Neste novo trabalho é compositora e faz os arranjos de todas as músicas, o que é muito raro, porque acha que isso acontece?
JM: Não é raro no mundo. Os cantores tendem a duvidar das suas capacidades, ainda existe um certo estigma, alguma marginalização em relação aos instrumentistas, são vistos como menos competente pelos músicos. Acho também que uma maioria assídua de cantores não tem uma formação musical profunda que os permitisse chegar à composição e aos arranjos, então tem apostado em parcerias com músicos que façam essa parte. Eu sempre trabalhei dessa forma, sempre tive alguém a tratar da música, desta vez resolvi confiar nas minhas capacidades, decidi arriscar e estou muito satisfeita. Os meus colegas também me dão o seu aval e é muito libertador sermos donos da nossa própria música. Aliás, acho que é uma tendência crescente, há cada vez mais cantores a apostar na sua independência musical, talvez isso não se verifique muito no jazz em Portugal, mas no mundo esta a acontecer.

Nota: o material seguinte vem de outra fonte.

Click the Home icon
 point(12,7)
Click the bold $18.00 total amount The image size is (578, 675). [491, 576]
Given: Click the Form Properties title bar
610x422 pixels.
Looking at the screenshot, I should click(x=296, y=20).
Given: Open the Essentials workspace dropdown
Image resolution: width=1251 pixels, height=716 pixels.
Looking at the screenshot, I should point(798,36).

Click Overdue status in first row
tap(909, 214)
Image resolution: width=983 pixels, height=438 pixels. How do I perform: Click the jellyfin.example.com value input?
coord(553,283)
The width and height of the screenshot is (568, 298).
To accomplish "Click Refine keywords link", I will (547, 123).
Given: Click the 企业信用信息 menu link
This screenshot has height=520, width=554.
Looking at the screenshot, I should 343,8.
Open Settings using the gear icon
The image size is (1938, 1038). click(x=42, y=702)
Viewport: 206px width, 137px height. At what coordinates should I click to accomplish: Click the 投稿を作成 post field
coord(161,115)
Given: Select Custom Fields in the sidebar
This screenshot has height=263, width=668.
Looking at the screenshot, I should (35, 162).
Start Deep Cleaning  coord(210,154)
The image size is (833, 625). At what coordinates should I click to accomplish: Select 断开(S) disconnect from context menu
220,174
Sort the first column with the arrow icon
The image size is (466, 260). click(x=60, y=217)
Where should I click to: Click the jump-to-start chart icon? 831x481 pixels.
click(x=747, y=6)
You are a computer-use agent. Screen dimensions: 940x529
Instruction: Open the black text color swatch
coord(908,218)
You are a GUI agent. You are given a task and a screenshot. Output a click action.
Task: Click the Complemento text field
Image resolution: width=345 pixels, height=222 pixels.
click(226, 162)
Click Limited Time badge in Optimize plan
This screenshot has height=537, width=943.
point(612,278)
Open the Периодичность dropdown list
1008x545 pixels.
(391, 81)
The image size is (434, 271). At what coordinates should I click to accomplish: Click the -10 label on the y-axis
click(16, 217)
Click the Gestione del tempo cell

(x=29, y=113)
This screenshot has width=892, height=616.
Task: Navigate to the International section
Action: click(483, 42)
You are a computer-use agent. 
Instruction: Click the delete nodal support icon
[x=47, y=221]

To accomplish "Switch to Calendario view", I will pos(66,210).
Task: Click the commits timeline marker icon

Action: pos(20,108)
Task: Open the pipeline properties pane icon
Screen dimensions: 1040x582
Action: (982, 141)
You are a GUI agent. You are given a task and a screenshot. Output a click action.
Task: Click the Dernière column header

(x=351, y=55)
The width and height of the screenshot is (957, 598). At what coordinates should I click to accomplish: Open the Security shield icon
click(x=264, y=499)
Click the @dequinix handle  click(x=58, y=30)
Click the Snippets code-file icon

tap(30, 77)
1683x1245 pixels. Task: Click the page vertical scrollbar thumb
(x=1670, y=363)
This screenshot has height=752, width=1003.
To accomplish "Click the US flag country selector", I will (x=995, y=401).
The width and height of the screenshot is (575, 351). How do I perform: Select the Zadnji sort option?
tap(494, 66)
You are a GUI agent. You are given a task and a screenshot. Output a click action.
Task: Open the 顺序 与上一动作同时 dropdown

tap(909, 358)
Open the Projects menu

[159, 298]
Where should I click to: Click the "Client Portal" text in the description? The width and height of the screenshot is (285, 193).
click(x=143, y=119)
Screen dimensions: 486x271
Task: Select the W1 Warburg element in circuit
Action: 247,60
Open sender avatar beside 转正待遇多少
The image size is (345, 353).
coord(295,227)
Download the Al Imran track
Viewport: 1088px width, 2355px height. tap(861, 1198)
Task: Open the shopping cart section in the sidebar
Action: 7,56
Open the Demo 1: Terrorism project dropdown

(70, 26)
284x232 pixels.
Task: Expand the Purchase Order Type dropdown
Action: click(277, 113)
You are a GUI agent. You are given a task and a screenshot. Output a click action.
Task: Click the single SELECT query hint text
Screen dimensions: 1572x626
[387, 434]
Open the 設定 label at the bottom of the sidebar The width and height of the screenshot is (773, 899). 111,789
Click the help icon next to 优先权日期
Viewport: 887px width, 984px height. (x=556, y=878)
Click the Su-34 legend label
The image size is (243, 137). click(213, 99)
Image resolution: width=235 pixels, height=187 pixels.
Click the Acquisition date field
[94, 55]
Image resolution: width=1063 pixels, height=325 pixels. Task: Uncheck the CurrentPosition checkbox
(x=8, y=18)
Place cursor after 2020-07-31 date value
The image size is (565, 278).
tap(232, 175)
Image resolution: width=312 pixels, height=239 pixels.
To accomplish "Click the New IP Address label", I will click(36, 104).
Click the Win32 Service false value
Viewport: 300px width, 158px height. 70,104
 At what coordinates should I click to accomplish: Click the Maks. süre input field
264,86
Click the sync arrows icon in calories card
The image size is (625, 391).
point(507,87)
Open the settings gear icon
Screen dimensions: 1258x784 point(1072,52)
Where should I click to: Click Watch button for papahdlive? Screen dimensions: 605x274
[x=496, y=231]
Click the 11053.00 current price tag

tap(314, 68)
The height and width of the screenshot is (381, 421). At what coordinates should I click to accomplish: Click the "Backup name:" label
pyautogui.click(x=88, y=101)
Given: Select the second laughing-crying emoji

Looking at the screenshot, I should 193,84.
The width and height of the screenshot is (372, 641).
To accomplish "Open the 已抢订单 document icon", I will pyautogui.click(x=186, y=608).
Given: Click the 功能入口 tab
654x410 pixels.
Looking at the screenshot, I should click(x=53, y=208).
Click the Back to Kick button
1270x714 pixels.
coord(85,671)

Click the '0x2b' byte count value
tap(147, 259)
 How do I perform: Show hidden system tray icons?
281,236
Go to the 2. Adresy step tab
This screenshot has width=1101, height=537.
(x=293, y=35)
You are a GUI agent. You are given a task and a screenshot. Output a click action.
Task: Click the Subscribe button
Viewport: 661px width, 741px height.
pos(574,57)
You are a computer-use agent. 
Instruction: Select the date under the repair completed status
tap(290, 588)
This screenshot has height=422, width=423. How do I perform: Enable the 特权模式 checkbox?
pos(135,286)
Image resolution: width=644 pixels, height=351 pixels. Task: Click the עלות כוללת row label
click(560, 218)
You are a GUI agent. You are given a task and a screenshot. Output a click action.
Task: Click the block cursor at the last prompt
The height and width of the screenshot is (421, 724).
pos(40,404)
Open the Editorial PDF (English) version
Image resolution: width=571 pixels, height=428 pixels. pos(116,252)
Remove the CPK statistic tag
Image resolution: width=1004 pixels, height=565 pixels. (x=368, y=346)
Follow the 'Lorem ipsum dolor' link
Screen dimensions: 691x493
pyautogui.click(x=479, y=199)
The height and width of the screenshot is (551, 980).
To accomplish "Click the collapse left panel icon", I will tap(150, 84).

É um trabalho apenas em inglês ou também canta em português?
JM: Este é em inglês, o meu trabalho anterior foi em português.
Porquê a escolha de inglês?
JM: Sabe que não penso nisso. Sei que há pessoas que criticam os portugueses por cantarem em outras línguas, mas para mim não é uma preocupação. A música é universal, é manifestada de diversas formas e também de forma não-verbal, através da vocalização. Aconteceu que os temas que escolhi para fazer arranjos são em inglês e os originais que escrevi são também nessa mesma língua. Eu posso confessar que nunca estive ligada a tradição da música portuguesa, nem estive próxima do fado, ou da música portuguesa, embora na minha adolescencia tenha cantado em português. Talvez me identique mais com a língua inglesa, porque vivi nos EUA e fez parte da minha formação musical. É na qual eu me expresso bem. Eu admiro a língua portuguesa, simplesmente aconteceu.
Em relação aos originais, o que a inspirou na escrita?
JM: É a minha história de vida, eu acho que aquilo que procuro cada vez mais é uma comunicação honesta e profunda através da música. Sem rotulos, sem descrições, são necessidades. Antes dos textos escrevi a música e aquilo que me inspirou foi sobre uma pesquisa de música universal que fiz confinada ao jazz e à música erudita há já bastante tempo. De repente voltei a ouvir rádio, ouvir discos, informei-me junto das pessoas jovens o que é novidade em termos de música, das bandas que ouvem e acho que a música que ouvi me influenciou. Quanto aos textos escrevo sobre a minha vida. É um pouco auto-biográfico de uma forma subtil, há quem use outras técnicas, que escreva sobre personagens imaginários e inventados. Eu ainda não estou a explorar muito essa vertente no texto, neste momento só consigo falar do que conheço. São as circunstâncias que tenho vivido.
Falou a pouco de um trabalho anterior, “a travessa dos poetas-rosapeixe”, que cantou na integra em português, em que difere esse disco do trabalho actual?
JM: É uma diferença drástica. No trabalho anterior escolhi cantar poemas de poetas portugueses, que adoro, são textos muito complexos, porque metricamente não são regulares. Os textos do Herberto Helder, por exemplo, tem uma linguagem complexa e profunda que são muito dificeis de cantar. A pessoa com quem fiz esse trabalho, o Abé Rábade imprimiu um tom muito erudito de uma forma geral e isso acabou por ser muito exigente para a minha voz, porque requereu uma grande preparação. Estou a cantar sempre muito texto, ao todo são dezasseis peças. Agora, a minha música tem outro tom, não tem a ver com facilidade, é uma diminuição do nível de sofisticação, é uma música mais livre desse rigor, é mais permeável ao improviso, ao inesperado, é um pouco mais actual e diversificada. As diferenças são muitas, o objectivo é levar a minha música as pistas de dança, de ser dançavel e ter fruição e não tanto para um raciocinio ou pensamento profundo. É uma grande viragem de paradigma na minha vida artística que é simplificar a forma como comunico e de facto “a travessa dos poetas-rosapeixe” é um disco denso e tem essa faceta que este novo trabalho não terá.
Qual é o tema, que em suma, define este novo album?
JM: Há uma peça que escrevi, que se intitula: “do you know”, é minimalista tem pouca letra, possui uma parte instrumental muito grande e vive de um mote harmónico que se repete muitas vezes e eu penso que esse é um retrato muito fiel do que será este disco. Tem ritmos da música de rua, uma sonoridade mais groove e isso é representativo do que vai ser este novo trabalho.